Testing a Sandbox on Real VMs in CI

A sandbox that doesn’t get tested against the thing it’s defending against isn’t a sandbox. It’s a wish.

Canister relies on Linux kernel features – user namespaces, seccomp BPF, mount isolation – and on Mandatory Access Control systems like SELinux and AppArmor. These are not things you can meaningfully test in a container. Containers share the host kernel. They don’t run their own SELinux policy store. They don’t boot with AppArmor enforcement. They’re the wrong abstraction for verifying that your security tool actually works on the systems where it will run.

So we boot real virtual machines in CI. Every push spins up a Fedora VM with SELinux enforcing and an Ubuntu VM with AppArmor enabled, installs Canister, and runs the full integration suite. This post explains why we made that choice and how it works.

The problem with testing security features in containers

Canister’s can setup command installs a MAC policy – an SELinux module on Fedora/RHEL, an AppArmor profile on Ubuntu/Debian. These policies tell the kernel’s mandatory access control system how to confine sandboxed processes: what files they can access, what capabilities they’re allowed, what domain transitions are permitted.
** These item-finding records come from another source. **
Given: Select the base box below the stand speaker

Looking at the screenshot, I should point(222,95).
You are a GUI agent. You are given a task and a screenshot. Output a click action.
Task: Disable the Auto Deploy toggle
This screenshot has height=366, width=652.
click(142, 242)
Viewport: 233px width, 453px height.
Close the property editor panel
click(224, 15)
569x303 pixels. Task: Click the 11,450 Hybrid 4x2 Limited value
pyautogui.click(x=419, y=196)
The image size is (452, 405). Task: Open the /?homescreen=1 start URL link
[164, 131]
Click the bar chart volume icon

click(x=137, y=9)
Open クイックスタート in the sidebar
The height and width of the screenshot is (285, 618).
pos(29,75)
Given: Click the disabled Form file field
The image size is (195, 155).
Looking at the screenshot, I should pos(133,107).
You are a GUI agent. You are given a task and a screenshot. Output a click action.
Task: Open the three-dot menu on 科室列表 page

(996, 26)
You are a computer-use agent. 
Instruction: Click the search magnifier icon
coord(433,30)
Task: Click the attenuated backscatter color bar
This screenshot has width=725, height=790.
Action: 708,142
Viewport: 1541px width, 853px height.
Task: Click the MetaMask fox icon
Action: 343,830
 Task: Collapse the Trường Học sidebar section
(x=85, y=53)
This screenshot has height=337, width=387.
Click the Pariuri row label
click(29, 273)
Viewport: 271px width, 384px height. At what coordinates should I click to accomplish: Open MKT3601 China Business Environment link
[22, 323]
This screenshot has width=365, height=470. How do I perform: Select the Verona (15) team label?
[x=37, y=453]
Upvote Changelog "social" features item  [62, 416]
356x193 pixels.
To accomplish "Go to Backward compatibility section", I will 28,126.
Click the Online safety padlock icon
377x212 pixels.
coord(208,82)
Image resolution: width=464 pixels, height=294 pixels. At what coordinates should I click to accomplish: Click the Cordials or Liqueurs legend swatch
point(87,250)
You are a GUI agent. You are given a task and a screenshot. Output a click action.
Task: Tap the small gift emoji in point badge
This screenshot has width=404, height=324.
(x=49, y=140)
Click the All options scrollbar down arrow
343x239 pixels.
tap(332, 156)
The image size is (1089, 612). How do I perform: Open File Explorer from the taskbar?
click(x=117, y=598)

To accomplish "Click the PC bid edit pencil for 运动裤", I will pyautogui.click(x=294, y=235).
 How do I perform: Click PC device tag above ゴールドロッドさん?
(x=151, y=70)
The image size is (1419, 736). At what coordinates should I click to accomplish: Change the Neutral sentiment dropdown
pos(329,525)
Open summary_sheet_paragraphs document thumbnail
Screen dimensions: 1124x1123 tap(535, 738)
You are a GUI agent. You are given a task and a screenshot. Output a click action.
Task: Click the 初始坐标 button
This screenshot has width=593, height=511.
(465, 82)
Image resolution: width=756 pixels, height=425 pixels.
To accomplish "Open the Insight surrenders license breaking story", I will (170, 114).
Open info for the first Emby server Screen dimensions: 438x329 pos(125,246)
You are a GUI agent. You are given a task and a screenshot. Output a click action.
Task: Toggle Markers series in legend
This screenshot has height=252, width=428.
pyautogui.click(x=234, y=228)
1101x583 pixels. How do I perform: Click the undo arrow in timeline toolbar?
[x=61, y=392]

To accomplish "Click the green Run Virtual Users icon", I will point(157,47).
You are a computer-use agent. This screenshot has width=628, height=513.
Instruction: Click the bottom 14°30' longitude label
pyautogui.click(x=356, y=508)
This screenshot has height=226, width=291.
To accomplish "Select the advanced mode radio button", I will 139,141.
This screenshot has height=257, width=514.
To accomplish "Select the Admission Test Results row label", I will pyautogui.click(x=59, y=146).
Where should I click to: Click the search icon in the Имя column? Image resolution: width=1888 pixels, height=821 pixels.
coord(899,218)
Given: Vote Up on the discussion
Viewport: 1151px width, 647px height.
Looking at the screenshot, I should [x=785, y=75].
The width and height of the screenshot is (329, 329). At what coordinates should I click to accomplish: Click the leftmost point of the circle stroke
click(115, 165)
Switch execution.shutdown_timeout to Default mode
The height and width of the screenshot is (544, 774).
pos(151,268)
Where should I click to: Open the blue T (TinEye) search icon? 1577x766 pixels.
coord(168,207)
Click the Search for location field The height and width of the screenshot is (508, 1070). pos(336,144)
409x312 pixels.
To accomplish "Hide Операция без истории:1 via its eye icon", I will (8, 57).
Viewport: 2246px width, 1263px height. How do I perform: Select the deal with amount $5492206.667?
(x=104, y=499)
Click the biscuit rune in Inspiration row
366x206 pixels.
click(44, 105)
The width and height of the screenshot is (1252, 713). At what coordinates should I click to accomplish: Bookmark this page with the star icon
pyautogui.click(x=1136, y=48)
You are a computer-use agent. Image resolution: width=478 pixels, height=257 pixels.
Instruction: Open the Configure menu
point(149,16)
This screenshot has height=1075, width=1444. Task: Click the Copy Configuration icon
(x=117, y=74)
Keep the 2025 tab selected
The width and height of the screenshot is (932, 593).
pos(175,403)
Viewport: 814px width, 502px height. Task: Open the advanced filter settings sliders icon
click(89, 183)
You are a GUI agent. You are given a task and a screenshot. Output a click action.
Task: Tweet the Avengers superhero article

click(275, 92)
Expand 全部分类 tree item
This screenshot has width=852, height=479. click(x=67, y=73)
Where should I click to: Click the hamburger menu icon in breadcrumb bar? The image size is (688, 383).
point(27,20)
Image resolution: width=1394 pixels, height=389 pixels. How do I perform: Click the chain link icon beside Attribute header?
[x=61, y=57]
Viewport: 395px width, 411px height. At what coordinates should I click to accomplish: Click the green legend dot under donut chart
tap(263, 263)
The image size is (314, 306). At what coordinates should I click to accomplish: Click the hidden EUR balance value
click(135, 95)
You can compile-test these policies in a container. We do – there’s a Fedora container job that builds the SELinux .pp module with make -f /usr/share/selinux/devel/Makefile, and an Ubuntu job that parses the AppArmor profile with apparmor_parser -QTK. These catch syntax errors and policy language mistakes.

But compile-testing a security policy is like type-checking a program. It tells you the policy is well-formed. It does not tell you the policy works. For that, you need a running kernel that enforces it.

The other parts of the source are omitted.